**What to produce:**
Scan the records for the string "will" and copy every line that holds it.

------------------------------------------------------------

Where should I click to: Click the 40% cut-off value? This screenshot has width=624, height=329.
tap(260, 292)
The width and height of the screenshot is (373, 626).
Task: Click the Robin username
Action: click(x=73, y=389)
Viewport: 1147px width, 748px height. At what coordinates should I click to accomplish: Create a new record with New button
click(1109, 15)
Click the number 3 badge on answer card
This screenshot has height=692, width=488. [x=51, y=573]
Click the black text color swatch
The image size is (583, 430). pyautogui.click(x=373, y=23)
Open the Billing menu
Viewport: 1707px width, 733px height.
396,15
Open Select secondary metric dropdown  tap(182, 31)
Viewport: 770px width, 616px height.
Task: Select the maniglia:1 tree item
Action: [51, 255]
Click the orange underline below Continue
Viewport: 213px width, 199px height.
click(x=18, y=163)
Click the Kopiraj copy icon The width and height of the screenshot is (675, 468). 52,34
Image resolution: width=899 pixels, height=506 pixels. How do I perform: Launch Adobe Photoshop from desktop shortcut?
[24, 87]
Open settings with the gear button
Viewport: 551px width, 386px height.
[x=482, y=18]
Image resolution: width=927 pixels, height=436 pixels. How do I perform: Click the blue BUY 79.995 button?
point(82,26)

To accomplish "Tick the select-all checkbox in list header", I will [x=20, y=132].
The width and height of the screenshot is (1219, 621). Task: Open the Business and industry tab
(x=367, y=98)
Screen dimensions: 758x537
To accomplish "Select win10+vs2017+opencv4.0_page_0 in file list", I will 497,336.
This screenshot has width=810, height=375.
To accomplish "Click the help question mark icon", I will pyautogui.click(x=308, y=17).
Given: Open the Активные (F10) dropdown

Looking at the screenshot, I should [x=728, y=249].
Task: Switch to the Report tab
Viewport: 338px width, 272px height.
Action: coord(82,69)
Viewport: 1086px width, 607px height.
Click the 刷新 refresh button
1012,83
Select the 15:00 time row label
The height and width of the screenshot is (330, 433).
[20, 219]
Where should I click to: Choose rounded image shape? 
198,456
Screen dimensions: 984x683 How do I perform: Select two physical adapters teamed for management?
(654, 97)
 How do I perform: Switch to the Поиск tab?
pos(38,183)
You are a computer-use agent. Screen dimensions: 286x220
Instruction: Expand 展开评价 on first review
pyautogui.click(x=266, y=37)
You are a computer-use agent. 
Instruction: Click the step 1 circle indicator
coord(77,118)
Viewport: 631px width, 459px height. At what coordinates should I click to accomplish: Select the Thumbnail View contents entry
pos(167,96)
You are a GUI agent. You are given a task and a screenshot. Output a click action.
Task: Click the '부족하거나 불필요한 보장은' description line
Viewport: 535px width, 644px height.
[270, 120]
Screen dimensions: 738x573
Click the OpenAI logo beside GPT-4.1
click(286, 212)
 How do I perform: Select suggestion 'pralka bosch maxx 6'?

------------------------------------------------------------

**Response box:**
To accomplish "Tick the select-all checkbox in list header", I will [x=20, y=132].
To accomplish "Select win10+vs2017+opencv4.0_page_0 in file list", I will 497,336.
To accomplish "Click the help question mark icon", I will pyautogui.click(x=308, y=17).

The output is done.